Additional drug-resistance markers are being investigated to broaden the in vivo somatic cell mutation test in human lymphocytes (PBL). The adenosine kinase (AK) locus was chosen for study because Gupta and Singh [Gupta RS, Singh B: Mutat Res 113:441-454, 1983] have demonstrated that in Chinese hamster ovary cells, mutants affected at this locus are obtained at a very high spontaneous frequency and that the response of this locus to different types of mutagens was comparable to that of the hypoxanthine-guanine phosphoribosyl transferase locus. The adenosine analog 6-methylmercaptopurine riboside (MeMPR) was used as the selective agent for obtaining AK-deficient mutants. Cultures of mitogen-stimulated PBL were set up in the presence (test) and absence (control) of the selective agent.
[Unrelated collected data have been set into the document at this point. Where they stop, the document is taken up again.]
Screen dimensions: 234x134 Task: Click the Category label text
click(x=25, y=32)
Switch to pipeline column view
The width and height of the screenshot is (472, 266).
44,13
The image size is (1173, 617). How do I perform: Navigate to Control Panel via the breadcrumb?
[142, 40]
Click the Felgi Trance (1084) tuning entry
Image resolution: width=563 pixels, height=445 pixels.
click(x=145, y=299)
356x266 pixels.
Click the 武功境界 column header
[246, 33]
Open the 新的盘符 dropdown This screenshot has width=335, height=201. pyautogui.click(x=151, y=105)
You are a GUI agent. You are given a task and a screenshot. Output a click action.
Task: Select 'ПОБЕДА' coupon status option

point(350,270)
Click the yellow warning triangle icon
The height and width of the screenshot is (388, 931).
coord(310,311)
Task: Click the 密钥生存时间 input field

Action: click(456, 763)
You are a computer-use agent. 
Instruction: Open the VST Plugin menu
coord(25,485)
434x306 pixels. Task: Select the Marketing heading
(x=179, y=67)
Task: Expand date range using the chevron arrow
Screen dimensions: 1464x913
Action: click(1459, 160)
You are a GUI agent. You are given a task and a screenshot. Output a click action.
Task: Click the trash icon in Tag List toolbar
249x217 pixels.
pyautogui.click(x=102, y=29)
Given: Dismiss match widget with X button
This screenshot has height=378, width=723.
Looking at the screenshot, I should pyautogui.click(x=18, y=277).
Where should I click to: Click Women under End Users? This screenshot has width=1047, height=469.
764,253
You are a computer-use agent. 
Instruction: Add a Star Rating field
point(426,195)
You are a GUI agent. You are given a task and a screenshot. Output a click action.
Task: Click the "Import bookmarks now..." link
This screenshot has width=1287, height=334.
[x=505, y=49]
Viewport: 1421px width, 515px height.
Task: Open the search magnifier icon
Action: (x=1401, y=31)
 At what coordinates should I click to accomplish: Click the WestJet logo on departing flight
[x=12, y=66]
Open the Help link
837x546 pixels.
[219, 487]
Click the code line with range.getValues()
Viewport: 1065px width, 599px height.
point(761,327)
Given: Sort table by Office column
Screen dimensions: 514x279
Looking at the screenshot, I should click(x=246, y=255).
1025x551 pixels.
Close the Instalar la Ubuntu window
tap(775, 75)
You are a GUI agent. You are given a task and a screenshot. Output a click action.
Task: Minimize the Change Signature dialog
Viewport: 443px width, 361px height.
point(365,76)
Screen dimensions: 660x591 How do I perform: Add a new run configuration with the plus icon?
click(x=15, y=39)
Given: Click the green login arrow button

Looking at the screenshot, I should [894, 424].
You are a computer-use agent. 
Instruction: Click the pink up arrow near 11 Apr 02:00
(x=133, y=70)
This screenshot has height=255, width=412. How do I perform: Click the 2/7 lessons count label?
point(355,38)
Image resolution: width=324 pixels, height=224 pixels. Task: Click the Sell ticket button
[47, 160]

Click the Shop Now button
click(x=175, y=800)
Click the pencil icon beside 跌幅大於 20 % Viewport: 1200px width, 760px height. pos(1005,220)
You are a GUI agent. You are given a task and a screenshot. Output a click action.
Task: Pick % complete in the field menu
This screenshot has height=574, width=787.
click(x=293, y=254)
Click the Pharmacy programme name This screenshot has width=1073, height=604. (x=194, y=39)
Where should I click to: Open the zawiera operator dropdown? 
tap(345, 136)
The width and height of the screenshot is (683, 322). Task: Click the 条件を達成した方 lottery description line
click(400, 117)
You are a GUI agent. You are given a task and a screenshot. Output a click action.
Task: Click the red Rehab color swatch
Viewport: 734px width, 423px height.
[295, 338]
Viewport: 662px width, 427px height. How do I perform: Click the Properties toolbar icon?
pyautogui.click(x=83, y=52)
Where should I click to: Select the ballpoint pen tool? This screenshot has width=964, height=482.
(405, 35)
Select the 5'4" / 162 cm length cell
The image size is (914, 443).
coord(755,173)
Resistant cells capable of synthesizing DNA in the presence of MeMPR were labeled with tritiated thymidine and enumerated autoradiographically. The variant frequency (Vf) was calculated as the ratio of the number of labeled nuclei in the test relative to that in the control. Human PBL were found to be sensitive to MeMPR inhibition of DNA synthesis and exhibited a dose-dependent decrease in Vf with increasing concentrations of MeMPR. However, no leveling off of the dose-response curve was observed. Thus the background level of Vf was probably lower than the practical detection limit of the test (4.0 X 10(-7) with a 50-ml blood sample). It was concluded that, because of the autosomal recessive nature of the AK gene, the background Vf in human PBL is too low to allow a useful baseline to be established for the in vivo somatic mutation test.